──────── Excerpted records
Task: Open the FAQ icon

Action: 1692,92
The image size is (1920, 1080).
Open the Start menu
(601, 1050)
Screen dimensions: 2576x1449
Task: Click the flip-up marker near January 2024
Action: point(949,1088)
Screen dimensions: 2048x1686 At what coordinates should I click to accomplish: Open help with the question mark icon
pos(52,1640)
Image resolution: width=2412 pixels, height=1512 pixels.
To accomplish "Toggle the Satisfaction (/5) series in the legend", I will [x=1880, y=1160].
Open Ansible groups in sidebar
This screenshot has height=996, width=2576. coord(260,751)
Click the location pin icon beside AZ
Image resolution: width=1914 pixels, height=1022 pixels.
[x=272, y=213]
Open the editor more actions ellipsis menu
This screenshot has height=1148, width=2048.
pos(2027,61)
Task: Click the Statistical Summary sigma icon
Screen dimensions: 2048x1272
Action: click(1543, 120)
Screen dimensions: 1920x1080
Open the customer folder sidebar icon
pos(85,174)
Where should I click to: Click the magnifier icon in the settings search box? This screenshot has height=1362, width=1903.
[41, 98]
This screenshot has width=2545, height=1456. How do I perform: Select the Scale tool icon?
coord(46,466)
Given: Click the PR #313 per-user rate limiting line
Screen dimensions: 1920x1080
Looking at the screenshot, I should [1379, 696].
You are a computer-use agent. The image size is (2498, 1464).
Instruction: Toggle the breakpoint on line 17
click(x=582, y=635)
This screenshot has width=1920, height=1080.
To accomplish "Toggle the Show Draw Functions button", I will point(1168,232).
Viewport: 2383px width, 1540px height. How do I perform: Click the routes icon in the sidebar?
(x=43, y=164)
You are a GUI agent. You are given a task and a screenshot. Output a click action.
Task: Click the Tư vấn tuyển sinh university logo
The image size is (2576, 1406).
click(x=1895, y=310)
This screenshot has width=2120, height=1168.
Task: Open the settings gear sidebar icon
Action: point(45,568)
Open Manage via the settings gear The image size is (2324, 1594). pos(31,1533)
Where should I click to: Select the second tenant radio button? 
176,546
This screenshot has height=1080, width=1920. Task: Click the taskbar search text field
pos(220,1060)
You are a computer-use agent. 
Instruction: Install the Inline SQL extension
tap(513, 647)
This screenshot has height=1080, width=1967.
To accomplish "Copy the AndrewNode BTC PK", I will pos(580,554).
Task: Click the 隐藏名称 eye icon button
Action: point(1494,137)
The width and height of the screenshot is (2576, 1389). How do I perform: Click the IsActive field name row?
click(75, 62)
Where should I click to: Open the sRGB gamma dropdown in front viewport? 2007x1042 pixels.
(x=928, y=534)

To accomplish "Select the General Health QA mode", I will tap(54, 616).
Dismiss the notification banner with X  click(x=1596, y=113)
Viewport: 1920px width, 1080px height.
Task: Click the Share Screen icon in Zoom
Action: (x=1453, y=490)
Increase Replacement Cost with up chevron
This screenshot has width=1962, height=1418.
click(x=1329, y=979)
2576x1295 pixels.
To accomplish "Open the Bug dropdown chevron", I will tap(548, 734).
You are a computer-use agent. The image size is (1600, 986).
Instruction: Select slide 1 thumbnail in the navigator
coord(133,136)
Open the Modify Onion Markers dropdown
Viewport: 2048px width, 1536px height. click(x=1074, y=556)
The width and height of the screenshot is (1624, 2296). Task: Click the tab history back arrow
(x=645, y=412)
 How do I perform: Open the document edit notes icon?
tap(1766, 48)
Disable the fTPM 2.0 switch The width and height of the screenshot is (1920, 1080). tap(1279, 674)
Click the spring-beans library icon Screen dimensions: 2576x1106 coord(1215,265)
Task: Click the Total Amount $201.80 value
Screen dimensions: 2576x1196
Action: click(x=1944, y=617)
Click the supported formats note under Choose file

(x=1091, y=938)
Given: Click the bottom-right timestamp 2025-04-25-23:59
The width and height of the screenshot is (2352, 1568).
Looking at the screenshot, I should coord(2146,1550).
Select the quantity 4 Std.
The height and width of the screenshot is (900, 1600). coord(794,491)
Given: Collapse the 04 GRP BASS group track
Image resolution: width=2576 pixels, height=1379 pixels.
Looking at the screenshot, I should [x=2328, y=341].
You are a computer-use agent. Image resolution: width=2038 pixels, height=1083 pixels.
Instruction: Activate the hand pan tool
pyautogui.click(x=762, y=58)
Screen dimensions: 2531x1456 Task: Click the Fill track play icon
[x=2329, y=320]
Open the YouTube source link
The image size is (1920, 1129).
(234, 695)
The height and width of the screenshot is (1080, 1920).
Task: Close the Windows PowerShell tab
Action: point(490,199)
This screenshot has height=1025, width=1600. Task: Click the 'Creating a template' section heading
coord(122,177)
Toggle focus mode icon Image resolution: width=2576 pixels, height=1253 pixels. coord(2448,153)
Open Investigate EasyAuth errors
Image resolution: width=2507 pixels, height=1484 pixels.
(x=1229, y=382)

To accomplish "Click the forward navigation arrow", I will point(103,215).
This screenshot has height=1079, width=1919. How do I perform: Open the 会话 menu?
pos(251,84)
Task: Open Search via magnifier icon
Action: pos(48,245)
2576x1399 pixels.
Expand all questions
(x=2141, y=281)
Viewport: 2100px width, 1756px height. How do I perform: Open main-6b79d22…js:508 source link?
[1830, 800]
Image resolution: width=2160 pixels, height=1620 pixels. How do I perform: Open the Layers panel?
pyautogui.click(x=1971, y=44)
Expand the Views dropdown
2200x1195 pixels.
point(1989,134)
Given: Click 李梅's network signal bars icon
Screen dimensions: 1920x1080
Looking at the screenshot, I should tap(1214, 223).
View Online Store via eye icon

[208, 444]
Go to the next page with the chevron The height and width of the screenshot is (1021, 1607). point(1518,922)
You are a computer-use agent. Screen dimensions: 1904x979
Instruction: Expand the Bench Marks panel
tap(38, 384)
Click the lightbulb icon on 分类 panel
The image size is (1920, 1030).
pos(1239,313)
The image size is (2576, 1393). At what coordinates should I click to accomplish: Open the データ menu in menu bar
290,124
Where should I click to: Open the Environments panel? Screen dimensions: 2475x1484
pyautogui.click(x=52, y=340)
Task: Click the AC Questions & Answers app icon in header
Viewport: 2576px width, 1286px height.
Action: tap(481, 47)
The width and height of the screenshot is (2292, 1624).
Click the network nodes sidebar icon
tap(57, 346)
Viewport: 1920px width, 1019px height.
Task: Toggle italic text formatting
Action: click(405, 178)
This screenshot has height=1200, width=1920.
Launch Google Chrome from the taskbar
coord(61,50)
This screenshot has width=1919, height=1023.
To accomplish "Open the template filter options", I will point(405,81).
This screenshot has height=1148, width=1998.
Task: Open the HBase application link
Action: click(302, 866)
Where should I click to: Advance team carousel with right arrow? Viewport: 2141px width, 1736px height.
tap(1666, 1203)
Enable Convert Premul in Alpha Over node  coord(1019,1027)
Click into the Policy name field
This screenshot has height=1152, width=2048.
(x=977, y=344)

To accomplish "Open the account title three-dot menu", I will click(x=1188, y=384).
────────────────
**Work instruction**
Go through the listing above and return each line where the word "mode" occurs.

**Reply**
To accomplish "Select the General Health QA mode", I will tap(54, 616).
Toggle focus mode icon Image resolution: width=2576 pixels, height=1253 pixels. coord(2448,153)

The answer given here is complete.